L’Avvocato Emilio Cintolo consegue la laurea in Giurisprudenza nel 2004, e si abilita all’esercizio della professione forense nell’ottobre del 2007.

Completa la sua formazione per l’avvocatura sia con la Scuola di specializzazione per le professioni legali dell’Università di Catania (corso biennale 2004/2006) poi, nel 2016 col corso propedeutico all’iscrizione nell’Albo speciale dei cassazionisti presso la Scuola superiore dell’avvocatura del Consiglio Nazionale Forense.

Specializzato in diritto Penale e relatore in numerosi convegni ed eventi formativi, è attualmente componente del direttivo della membro del Consiglio dell’Ordine degli Avvocati di Ragusa ed è patrocinatore presso le giurisdizioni superiori.

Maria Cristina Emmi

L’Avv. Maria Cristina Emmi si laurea in Giurisprudenza nel luglio del 2008 presso l’Università degli studi di Catania. Svolge il periodo di pratica forense collaborando con studi legali con sede a Catania specializzati nel settore del diritto civile, diritto del lavoro e diritto amministrativo, con particolare riferimento alla materia urbanistica e delle espropriazioni.

Nel 2011 si abilita all’esercizio della professione forense presso la Corte d’Appello di Catania ed inizia a svolgere la sua attività professionale patrocinando principalmente ricorsi innanzi al TAR ed al Tribunale Civile.

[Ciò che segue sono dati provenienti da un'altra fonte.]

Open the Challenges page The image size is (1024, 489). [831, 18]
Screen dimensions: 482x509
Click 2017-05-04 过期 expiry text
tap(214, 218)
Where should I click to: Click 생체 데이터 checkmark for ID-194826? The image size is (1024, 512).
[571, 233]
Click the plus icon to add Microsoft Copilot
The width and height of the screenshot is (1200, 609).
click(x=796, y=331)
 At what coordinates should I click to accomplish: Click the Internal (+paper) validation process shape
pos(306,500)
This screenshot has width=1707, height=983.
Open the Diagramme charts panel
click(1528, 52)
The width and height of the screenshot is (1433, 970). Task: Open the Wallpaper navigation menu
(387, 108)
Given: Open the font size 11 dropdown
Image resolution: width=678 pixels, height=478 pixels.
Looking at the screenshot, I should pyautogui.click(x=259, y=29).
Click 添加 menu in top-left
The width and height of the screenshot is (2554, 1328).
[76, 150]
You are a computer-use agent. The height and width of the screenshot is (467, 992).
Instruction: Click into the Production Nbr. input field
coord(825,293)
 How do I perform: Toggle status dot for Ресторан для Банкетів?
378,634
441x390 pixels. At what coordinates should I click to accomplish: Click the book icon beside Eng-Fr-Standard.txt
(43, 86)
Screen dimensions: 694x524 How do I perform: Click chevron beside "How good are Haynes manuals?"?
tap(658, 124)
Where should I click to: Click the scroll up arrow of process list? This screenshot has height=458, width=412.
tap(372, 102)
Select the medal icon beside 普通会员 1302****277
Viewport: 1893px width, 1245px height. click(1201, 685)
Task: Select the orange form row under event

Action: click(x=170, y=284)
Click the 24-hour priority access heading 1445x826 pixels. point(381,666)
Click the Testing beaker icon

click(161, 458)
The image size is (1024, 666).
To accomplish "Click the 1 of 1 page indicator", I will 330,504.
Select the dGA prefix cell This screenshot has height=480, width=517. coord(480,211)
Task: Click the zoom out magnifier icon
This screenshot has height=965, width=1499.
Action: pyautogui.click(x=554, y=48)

Dal 2016 l’Avv. Emmi, con una spiccata propensione all’approfondimento di argomenti riguardanti il diritto amministrativo, collabora con Enti di formazione svolgendo attività di docenza esterna in favore di impiegati comunali e dipendenti di società partecipate erogando formazione nelle materie specificamente dell’ordinamento degli enti locali, codice dell’amministrazione digitale, codice degli appalti, protocollo informatico, incompatibilità per i pubblici dipendenti, legge sul procedimento amministrativo, concorsi e stabilizzazioni nella Pubblica Amministrazione, sanzioni disciplinari.

Giuseppe D’Amico

L’Avvocato Giuseppe D’Amico consegue la Laurea in Giurisprudenza presso l’Università di Catania nell’aprile del 2006, e si abilita all’esercizio della professione forense nel 2010. Nonostante l’estrazione “penalistica” dovuta ad una lunga pratica in questo settore del diritto, egli approfondisce anche altre tematiche del diritto, in particolar modo le società. Così ottiene un master di primo livello in “Diritto delle Società ed Economia delle aziende” nel 2016, mentre nel 2018 consegue la laurea specialistica in Scienze Economiche con il massimo dei voti.
Esperto in diritto dell’immigrazione, vanta una esperienza di sette anni come consulente legale del più grande centro d’accoglienza europeo sito in Mineo, e a tutt’oggi cura i ricorsi avverso il diniego della richiesta di protezione internazionale ex art. 35 bis D.lgs 25/2008. E’ anche autore di progetti sull’ introduzione alla legalità destinati ai richiedenti asilo, ed ha ideato protocolli di assistenza legale relativi alla richiesta di protezione internazionale presso le Commissioni Territoriali.
Ha collaborato per cinque anni in qualità di legale con la sigla UIL FPL settore pubblica amministrazione, curando diversi ricorsi dinanzi al Tribunale del Lavoro di Catania.
Dal 2017 è iscritto nell’Albo degli Amministratori Giudiziari, presso il Ministero della Giustizia e collabora in qualità di coadiutore nominato dall’Autorità Nazionale per i Beni Confiscati (ANBSC).
Si occupa inoltre della formazione universitaria attraverso l’attività di tutoring e coaching in materie giuridiche.